Vordringen der Arier. Das Pferd. Die Kossaeer

[651] 455. Die chetitische Invasion ist die erste der großen Völkerbewegungen dieser Zeit gewesen. Auf sie folgt eine zweite, nicht weniger tiefgreifende Bewegung, die von Osten ausgegangen ist. Den Anstoß hat das Vordringen arischer Stämme gegeben, die etwa gegen Ende des dritten Jahrtausends die Länder östlich vom Kaspischen und Aralsee besetzt hatten und sich von hier aus einerseits nach Südosten ins Indusgebiet, andrerseits nach Westen über das iranische Hochland hin ausbreiteten und dadurch die hier ansässigen Völkerschaften in Bewegung brachten. Spätestens seit etwa 1600 treffen wir dann die Arier selbst in Mesopotamien und Syrien (§ 465). Es kann nicht zweifelhaft sein, daß wie den Indogermanen überhaupt so den Ariern das Pferd vertraut gewesen ist; zahlreiche mit asva »Pferd« gebildete arische Eigennamen aller Zeiten beweisen, wie eng sie mit dem Roß verwachsen waren. Es diente weniger zum Reiten als zum Ziehen der Wagen, auf denen man bei den Wanderfahrten und Kriegszügen und ebenso bei den Rennspielen über weite Strecken dahinjagte (§ 577). Den Kulturländern des Westens dagegen ist das Pferd bis zum Beginn des zweiten Jahrtausends fremd, Sinear nicht minder wie Aegypten; zum Ziehen des Wagens benutzte man (außer Rindern an schweren Karren) nur die Esel, mit denen z.B. Gudeas Wagen bespannt gewesen ist, während der Wagen, auf dem der Gott Ningirsu einherfährt, von phantastischen Tieren gezogen wird (§ 410). Auch im Recht Chammurapis werden sowohl bei Aufzählung des Besitzes (§ 7. 8) wie in den Bestimmungen über den Tierarzt (§ 224f.) nur Rinder und Esel, sowie Schafe und Schweine genannt, dagegen Pferde nicht. Wenig später kommen sie zum ersten Male in einer privaten Urkunde vor, welche die Weisung enthält, ihnen Futter zu liefern; etwa [651] um 2000 mögen also die ersten Pferde nach Sinear gekommen sein. Woher sie stammen, läßt die ideographische Schreibung des Wortes für Pferd (sisû): »Esel des Berglandes« deutlich erkennen; sie boten eben für die Esel einen wesentlich besseren Ersatz. Sie werden niemals zum Reiten verwendet, sondern lediglich an den Wagen geschirrt, vor allem im Kriege. Der Kriegswagen hat sich dann in den folgenden Jahrhunderten über die ganze vorderasiatische Welt, sowie Aegypten, Kreta und Griechenland verbreitet und der Kriegführung vom sechzehnten Jahrhundert an einen ganz neuen Charakter gegeben; dagegen ist das Reiten allen diesen Gebieten noch Jahrhunderte lang völlig fremd geblieben.

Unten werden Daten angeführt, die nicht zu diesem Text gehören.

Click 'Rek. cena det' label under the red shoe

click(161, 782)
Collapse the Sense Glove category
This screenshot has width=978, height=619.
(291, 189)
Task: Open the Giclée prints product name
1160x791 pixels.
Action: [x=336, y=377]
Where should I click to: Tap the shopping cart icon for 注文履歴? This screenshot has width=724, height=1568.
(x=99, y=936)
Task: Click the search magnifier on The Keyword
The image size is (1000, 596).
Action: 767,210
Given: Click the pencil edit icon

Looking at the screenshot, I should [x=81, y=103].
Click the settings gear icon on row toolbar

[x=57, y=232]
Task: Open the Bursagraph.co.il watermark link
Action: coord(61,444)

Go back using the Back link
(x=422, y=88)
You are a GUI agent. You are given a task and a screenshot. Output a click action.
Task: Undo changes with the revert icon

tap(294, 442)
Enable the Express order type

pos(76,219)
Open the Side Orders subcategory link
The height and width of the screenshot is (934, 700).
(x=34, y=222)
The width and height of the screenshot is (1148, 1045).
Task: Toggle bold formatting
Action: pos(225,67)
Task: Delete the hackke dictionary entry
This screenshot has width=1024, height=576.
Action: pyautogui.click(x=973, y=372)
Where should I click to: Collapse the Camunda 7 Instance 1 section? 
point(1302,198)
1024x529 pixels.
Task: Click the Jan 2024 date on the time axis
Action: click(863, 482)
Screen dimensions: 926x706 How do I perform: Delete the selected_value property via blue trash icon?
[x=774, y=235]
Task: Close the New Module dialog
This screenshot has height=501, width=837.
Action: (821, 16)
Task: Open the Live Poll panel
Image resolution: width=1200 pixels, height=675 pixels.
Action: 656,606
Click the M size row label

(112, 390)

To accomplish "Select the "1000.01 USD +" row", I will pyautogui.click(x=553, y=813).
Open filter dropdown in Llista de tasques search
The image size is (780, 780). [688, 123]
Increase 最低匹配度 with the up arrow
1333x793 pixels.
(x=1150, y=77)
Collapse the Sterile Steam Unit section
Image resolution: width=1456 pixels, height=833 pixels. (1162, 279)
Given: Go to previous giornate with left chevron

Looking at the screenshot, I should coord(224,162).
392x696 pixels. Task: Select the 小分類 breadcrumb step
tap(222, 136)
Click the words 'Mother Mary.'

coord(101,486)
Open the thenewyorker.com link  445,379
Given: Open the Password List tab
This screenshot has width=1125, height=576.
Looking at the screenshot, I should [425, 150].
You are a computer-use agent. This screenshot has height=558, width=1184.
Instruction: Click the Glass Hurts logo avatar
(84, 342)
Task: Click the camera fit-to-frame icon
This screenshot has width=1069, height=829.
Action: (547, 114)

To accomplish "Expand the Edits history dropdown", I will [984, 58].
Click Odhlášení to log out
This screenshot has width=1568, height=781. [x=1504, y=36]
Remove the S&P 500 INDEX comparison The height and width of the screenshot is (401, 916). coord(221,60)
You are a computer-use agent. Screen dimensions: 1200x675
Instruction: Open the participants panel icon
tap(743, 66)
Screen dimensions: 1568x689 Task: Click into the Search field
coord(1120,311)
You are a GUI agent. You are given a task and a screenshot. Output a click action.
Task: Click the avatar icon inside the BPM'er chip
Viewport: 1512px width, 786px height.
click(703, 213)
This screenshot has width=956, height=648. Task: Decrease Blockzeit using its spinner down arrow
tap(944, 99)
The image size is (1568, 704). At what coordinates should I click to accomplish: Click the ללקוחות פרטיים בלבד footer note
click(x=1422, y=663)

Über das erste Auftreten der Arier in der Geschichte s.m. Aufsätze Ber. Berl. Ak. 1908, 14ff. und ausführlicher in der Z. f. vgl. Sprachwiss. XLII (die ältesten datierten Zeugnisse der iranischen Sprache und der zoroastrischen Religion), S. 16ff. Was wir früher nur aus Eigennamen und anderen Indicien erschließen konnten, ist durch die von WINCKLER aufgedeckten und besprochenen Urkunden von Boghazkiöi (Mitteil. D. Orientges. 35, 1908) in überraschendster Weise bestätigt worden: sie zeigen, daß im Reich Mitani zu Anfang des 14. Jahrhunderts neben einheimischen echt arische Götter verehrt wurden und die Dynastie zweifellos arisch gewesen ist. Nach WINCKLERS Angaben werden die arischen Elemente in Mitani mit dem Namen Charri bezeichnet, s. Orient. Lit.-Z. XIII 291ff., wo WINCKLER darauf hinweist, daß auch in der susischen Version der Dariusinschriften der Name der Arier mit anlautender Aspirata Harrija geschrieben wird (vgl. § 467 A.). – Ältestes Vorkommen des Pferdes in Babylonien: UNGNAD, Orient. Lit.-Z. X 638f. (»nach der Schrift etwa Zeit Chammurapis oder Samsuilunas«). Viergespann mit Pferden auf dem Siegelabdruck einer kappadokischen Tafel § 435 A., vgl. § 520 A. In der Kossaeerzeit wird das Pferd dann oft erwähnt.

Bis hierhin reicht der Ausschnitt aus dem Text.